Hoe interpreteerden de onderzoekers de resultaten?
De onderzoekers concluderen dat ze geen bewijs hebben gevonden voor een verband tussen hoge niveaus van metabole factoren en het risico op prostaatkanker. Ze vonden echter dat een hoge BMI, verhoogde (systolische) bloeddruk en een samengestelde score die rekening hield met alle metabole factoren geassocieerd waren met een verhoogd risico op overlijden door prostaatkanker.
Conclusie
Dit is een cohortonderzoek van goede kwaliteit, dat profiteert van de zeer grote steekproefomvang en betrouwbare methoden voor het beoordelen van de risicofactoren van belang en de uitkomsten van de ziekte. Na 12 jaar had het ook een redelijke follow-up tijd. Deze studie alleen brengt ons echter niet echt dichter bij het begrip van de 'potentieel aanpasbare' risicofactoren voor prostaatkanker, of laat zien hoe of waarom prostaatkanker iets vaker voorkomt in de westerse wereld.

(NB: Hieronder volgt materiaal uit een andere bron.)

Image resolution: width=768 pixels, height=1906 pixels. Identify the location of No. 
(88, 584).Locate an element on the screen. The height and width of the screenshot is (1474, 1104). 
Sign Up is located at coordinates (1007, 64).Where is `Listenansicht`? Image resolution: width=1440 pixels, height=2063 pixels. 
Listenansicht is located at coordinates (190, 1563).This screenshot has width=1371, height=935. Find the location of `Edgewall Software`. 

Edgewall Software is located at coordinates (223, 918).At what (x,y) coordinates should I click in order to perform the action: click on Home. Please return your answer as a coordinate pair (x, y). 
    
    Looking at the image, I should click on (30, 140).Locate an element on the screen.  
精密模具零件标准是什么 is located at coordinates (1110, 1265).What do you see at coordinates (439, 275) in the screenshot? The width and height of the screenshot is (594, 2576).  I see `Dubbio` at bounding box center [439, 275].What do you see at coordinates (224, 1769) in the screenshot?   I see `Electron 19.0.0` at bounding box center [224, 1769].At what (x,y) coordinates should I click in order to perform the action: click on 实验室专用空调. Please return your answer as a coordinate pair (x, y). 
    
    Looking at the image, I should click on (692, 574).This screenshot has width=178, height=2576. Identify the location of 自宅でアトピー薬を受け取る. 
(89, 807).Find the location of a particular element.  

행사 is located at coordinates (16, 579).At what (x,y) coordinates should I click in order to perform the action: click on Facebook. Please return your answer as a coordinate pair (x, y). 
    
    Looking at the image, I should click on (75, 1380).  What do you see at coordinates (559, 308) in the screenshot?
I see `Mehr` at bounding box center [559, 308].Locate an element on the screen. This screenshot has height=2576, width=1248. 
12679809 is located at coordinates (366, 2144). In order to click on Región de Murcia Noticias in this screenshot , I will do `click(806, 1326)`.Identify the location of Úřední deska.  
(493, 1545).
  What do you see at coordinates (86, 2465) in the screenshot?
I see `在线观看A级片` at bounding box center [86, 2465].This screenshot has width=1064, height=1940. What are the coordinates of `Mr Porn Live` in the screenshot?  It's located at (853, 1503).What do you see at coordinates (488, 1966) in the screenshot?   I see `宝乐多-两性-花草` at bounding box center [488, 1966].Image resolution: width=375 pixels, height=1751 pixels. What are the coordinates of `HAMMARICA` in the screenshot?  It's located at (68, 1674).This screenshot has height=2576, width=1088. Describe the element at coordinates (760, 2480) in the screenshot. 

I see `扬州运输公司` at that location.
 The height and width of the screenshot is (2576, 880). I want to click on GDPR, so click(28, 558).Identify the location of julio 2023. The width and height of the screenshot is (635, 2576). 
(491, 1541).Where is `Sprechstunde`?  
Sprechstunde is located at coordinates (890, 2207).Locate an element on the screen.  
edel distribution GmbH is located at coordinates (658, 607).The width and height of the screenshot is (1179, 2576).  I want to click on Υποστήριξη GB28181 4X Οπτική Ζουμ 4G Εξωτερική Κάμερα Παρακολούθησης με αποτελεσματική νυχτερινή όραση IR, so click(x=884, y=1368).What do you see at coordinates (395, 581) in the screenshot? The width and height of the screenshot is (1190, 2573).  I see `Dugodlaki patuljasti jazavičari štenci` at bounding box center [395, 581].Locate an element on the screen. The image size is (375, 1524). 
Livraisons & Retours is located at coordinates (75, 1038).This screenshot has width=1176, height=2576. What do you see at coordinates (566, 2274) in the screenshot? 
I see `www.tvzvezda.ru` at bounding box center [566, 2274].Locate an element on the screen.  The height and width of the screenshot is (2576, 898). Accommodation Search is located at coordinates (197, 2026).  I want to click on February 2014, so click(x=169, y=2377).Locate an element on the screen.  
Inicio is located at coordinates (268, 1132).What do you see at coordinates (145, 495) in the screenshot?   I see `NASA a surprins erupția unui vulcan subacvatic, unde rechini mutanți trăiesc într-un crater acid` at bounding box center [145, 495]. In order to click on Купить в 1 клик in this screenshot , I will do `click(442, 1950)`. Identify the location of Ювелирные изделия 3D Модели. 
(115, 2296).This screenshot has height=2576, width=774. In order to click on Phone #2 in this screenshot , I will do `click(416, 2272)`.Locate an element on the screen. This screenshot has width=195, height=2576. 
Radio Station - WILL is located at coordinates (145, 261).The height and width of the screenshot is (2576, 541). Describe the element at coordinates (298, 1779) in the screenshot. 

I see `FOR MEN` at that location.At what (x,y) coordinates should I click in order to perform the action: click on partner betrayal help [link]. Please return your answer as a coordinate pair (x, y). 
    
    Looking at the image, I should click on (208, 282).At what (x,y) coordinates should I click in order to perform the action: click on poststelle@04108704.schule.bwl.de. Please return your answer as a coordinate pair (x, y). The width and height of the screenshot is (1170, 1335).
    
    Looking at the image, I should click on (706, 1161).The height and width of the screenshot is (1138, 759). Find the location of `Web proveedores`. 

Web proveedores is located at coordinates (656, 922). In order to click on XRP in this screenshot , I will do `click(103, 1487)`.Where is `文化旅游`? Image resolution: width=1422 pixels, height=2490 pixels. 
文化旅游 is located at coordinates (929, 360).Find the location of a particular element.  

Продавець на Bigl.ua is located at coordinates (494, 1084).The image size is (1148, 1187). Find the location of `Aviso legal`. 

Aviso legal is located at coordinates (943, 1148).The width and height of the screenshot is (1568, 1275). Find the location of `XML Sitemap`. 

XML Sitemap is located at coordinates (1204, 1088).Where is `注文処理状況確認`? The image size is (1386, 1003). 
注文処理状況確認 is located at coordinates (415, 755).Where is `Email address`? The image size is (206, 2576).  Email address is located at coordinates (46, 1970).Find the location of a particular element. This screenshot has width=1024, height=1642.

Geen van de onderzochte metabolische risicofactoren - BMI, bloeddruk, bloedglucose, cholesterol of trigylceriden, werden geassocieerd met het risico op het ontwikkelen van prostaatkanker. De enige significante associaties die werden gevonden, waren voor een hogere BMI en hogere bloeddruk en het risico op overlijden - hoewel het onduidelijk is waarom ze geassocieerd moeten worden met het risico op overlijden aan, maar niet ontwikkelen van prostaatkanker. Ook, nogal verwarrend, werd geen verband gevonden met diastolische bloeddruk (de laagste van de tweecijferige bloeddrukmeting) - alleen de bovenste systolische figuur. Zowel systolische als diastolische bloeddrukmetingen zijn normaal gesproken even relevant als het gaat om het gezondheidsgerelateerde risico van hoge bloeddruk.
Het is ook moeilijk om uit deze studie te weten in welke mate deze metabole risicofactoren en het risico op prostaatkanker 'wijzigbaar' kunnen zijn. Het meest opvallend is dat voeding en lichaamsbeweging een rol kunnen spelen bij de kans dat een man een hoge BMI en hoge bloeddruk heeft, en zijn risico op prostaatkanker, maar de studie heeft deze factoren niet onderzocht.
Over het algemeen kunnen op basis van deze studie beperkte conclusies worden getrokken over metabole risicofactoren voor prostaatkanker, hoewel zelfs studies met overwegend negatieve bevindingen, zoals deze, waardevolle bijdragen kunnen leveren aan de algemene kennis in het gebied.